Vietnam and Desert Storm veterans came together to bond with the new generation of Safeside members. The three-day event consisted of a memorial service for fallen Safeside members, a current capabilities demonstration and a golf tournament.
“Even though we’re worlds apart by age, they face the same kind of problems we faced in Vietnam, whether it be weapons, equipment, danger or excitement,” said retired Chief Master Sgt. Jerry Nelson, president of the Safeside association. “When you get all these young (Airmen) together, the 820th BDG forms that comradery and enthusiasm that doesn’t exist anywhere else. This is a special unit and we share a special thing.”
Operation Safeside was established in 1966 and was the Air Force’s first concept of providing outside-the-wire security for Air Force bases.
“We come to Moody because the legacy of what we did at operation Safeside is carried on by the 820th BDG,” Nelson said. “So it’s important that they hear our history and we learn about what they’re doing and how they’ll carry it on in their history. They lead what we started and continue to carry it forward.”
While the 820th consists of younger defenders, fighting a different fight, Airmen find many similarities between the past and present.

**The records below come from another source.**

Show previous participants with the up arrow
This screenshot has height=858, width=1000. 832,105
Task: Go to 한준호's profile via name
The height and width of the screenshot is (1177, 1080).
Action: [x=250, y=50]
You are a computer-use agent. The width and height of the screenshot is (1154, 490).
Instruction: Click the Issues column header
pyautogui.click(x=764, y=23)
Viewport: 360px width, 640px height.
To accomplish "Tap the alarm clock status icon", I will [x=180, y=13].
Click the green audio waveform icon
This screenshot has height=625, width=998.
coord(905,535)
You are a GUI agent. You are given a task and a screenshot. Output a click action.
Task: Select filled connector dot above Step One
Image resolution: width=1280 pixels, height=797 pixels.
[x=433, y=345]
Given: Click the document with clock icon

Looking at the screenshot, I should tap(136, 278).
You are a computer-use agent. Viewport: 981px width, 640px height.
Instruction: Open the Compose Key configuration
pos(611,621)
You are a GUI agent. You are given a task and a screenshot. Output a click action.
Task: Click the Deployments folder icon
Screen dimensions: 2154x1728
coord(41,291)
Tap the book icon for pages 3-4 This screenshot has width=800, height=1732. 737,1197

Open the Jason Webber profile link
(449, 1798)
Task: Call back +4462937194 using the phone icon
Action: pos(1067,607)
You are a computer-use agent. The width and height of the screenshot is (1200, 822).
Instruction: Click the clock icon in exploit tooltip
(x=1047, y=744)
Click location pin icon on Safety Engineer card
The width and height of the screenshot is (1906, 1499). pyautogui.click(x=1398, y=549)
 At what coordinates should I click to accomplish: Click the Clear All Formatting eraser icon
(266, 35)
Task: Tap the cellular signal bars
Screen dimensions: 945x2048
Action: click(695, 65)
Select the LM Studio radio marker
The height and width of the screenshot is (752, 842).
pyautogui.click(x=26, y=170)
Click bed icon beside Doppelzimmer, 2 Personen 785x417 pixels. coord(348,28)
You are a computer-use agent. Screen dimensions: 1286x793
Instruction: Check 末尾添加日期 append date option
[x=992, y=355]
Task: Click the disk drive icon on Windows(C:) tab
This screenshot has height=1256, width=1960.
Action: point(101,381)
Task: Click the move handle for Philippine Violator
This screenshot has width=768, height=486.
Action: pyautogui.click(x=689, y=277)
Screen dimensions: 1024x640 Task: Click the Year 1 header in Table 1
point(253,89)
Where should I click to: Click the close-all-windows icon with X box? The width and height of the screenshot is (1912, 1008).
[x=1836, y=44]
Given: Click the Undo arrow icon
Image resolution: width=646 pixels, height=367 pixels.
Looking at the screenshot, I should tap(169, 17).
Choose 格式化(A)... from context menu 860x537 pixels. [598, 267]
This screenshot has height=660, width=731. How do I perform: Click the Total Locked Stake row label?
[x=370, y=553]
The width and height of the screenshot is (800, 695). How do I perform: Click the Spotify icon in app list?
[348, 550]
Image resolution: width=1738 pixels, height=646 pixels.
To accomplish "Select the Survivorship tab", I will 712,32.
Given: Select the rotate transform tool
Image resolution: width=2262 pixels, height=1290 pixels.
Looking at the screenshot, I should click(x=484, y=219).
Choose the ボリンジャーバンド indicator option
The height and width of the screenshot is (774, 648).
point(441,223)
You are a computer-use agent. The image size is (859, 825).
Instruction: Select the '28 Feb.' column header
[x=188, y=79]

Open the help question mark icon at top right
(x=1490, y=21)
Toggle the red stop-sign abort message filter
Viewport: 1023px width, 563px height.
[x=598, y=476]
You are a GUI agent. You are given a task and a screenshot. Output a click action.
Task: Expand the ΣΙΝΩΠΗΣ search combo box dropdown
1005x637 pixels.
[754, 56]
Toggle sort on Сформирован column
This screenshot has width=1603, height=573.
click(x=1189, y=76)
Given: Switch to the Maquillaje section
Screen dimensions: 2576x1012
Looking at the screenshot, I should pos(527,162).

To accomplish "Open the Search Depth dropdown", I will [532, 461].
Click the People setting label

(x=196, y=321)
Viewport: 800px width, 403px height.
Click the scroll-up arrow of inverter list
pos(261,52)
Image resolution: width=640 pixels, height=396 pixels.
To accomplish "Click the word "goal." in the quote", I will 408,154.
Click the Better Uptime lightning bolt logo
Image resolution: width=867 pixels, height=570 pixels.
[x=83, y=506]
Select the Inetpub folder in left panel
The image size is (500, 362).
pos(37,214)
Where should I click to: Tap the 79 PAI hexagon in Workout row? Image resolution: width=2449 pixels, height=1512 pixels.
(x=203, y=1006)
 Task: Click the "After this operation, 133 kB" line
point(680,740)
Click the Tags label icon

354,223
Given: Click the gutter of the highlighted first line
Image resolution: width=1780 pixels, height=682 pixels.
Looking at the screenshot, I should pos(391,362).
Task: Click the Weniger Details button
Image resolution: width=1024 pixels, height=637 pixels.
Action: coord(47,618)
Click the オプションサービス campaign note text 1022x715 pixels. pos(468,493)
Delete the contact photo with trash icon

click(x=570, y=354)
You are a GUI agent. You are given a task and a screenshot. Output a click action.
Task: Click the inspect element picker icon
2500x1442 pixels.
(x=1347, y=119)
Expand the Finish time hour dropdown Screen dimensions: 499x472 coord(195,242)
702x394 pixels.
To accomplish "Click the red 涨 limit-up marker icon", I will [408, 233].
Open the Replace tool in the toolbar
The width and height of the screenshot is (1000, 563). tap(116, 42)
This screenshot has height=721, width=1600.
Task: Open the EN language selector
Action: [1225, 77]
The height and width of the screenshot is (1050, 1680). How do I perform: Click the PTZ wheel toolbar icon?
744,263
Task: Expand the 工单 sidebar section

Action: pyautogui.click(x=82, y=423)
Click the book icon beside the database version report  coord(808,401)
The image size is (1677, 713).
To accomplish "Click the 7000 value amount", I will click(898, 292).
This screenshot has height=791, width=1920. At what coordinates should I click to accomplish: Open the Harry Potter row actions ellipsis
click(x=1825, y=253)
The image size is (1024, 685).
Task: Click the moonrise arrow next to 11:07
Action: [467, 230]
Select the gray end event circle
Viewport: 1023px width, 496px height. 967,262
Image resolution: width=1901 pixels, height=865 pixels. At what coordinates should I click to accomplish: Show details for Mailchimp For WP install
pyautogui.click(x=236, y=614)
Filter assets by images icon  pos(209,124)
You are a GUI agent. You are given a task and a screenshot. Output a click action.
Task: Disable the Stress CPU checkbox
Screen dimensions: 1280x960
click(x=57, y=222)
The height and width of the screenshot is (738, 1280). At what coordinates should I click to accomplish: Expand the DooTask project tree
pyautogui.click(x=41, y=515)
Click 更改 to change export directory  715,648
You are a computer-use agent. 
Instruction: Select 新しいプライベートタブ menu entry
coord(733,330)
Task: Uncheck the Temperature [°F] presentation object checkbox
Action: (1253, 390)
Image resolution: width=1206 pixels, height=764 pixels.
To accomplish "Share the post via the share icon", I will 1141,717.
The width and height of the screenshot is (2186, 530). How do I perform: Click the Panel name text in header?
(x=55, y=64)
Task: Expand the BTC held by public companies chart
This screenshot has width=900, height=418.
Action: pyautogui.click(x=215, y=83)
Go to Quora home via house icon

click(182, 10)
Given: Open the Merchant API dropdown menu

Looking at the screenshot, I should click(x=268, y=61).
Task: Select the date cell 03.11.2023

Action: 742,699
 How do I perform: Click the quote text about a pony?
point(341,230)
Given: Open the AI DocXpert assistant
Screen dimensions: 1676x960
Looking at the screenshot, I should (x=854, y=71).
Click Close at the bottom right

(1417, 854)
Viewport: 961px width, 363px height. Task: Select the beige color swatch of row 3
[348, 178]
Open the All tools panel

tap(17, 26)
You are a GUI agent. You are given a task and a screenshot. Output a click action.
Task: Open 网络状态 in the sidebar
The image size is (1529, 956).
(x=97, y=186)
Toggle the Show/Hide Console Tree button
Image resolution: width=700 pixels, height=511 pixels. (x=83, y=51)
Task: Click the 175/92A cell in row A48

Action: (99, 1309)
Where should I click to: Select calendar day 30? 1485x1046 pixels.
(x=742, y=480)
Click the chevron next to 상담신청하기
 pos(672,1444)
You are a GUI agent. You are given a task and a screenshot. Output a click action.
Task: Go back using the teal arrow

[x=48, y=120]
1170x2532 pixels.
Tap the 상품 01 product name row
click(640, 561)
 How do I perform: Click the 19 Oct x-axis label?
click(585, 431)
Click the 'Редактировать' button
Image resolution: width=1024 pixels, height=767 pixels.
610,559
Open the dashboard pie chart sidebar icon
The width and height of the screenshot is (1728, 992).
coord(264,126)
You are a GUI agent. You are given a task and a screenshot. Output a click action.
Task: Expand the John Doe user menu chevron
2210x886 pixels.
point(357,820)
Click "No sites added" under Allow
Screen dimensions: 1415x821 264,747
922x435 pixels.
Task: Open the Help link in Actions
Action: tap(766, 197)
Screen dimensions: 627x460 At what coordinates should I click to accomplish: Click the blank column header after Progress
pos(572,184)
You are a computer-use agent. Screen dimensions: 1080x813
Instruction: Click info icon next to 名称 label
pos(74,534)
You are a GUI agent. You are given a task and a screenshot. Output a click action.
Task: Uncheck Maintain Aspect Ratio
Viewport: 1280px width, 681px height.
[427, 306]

“Our newest generation of Airmen haven’t really seen conflict (as much) because they’ve been deploying to places that weren’t too combat related,” said Master Sgt. Paul Kalle, 823d Base Defense Squadron logistics and readiness superintendent. “We have these older guys who really saw conflict and when (Airmen) talk to these older gentlemen who’ve been to Vietnam or Desert Storm, it’s an opportunity to (learn) battle tactics with someone who’s been in a situation.”
Unfortunately, many veterans from the Vietnam era may not have received the homecoming military members do today.
“A lot of these guys never got thanked for the things that they did,” said Kalle. “When I first deployed to Iraq, a lot of people didn’t want us there. I was in Italy and they didn’t want anything to do with the war. There were protests and people throwing stuff at us when we came back from the airport and that’s kind of a similar thing to what they had to go through. So it was really cool to have them say ‘thank you’ to us in the same way we say ‘thank you’ to them.”
Looking forward, Kalle is sure he’ll return after his time in-service is done.
“It’s always amazing when you get to be a part of a unit that has this kind of legacy,” Kalle said. “They adopt our guys and build a bond. They want to come here and ensure the future legacy and make sure the young guys understand how important it is to be a part of it.”
Nelson echoed Kalle’s enthusiasm in solidifying the legacy and maintaining the bond Safeside members share.
“What they’re doing today is so vitally important,” said Nelson. “As a young 19 year-old, I never realized that 50 years later I’d be sitting here with the same guys that I fought beside. They may understand that, but they don’t realize how important it’ll be in the future.
“They’re great young men and women and I’m amazed at what they’re capable of doing. It’s important that they stay together as a group, even when they get out of the Air Force.”